DATA EXCERPTS

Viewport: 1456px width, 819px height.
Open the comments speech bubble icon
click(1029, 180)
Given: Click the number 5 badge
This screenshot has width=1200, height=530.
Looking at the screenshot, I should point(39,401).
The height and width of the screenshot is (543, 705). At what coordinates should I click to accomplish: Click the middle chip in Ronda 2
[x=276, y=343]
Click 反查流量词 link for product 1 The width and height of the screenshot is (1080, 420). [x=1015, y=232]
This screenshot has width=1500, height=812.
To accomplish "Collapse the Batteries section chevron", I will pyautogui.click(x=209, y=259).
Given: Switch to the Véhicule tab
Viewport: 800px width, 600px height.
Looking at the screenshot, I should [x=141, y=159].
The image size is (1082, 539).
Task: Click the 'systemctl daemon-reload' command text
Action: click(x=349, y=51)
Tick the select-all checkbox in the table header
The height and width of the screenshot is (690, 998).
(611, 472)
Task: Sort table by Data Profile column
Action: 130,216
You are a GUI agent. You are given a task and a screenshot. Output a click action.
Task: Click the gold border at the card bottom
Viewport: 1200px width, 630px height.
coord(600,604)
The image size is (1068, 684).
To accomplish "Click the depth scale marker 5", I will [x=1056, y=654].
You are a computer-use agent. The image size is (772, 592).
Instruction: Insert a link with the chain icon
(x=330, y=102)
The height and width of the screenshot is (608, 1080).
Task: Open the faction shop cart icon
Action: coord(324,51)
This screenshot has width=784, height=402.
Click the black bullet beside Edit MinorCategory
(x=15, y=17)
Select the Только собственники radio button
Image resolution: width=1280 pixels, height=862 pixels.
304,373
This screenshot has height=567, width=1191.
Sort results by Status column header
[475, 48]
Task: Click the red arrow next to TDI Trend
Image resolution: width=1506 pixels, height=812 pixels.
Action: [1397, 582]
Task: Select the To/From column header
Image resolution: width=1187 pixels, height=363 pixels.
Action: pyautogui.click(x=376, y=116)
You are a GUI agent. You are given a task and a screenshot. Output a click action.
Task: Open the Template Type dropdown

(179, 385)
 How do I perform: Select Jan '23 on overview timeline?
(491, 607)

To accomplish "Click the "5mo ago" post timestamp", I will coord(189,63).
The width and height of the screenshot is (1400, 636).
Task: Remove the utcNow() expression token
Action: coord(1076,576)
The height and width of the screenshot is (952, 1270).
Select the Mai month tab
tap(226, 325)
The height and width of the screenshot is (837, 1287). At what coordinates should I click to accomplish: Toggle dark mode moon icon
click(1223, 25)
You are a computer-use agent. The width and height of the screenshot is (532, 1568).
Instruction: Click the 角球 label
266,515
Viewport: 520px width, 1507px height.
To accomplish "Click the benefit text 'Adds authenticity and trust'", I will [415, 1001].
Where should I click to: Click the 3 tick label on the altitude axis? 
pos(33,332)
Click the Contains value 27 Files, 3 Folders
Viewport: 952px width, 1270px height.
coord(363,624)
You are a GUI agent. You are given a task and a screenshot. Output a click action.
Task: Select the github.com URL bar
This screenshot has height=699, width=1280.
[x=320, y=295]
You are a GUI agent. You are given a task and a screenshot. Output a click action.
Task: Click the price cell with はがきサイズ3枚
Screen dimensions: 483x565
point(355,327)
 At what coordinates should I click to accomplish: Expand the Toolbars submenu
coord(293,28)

WHAT IS EXPECTED
Rewrite the rows in the stretch from the line containing "Where should I" through the end of the rows, replacing "altitude" with "elevation" and keeping everything else the same.

SOLUTION TO THIS PROBLEM
Where should I click to: Click the 3 tick label on the elevation axis? 
pos(33,332)
Click the Contains value 27 Files, 3 Folders
Viewport: 952px width, 1270px height.
coord(363,624)
You are a GUI agent. You are given a task and a screenshot. Output a click action.
Task: Select the github.com URL bar
This screenshot has height=699, width=1280.
[x=320, y=295]
You are a GUI agent. You are given a task and a screenshot. Output a click action.
Task: Click the price cell with はがきサイズ3枚
Screen dimensions: 483x565
point(355,327)
 At what coordinates should I click to accomplish: Expand the Toolbars submenu
coord(293,28)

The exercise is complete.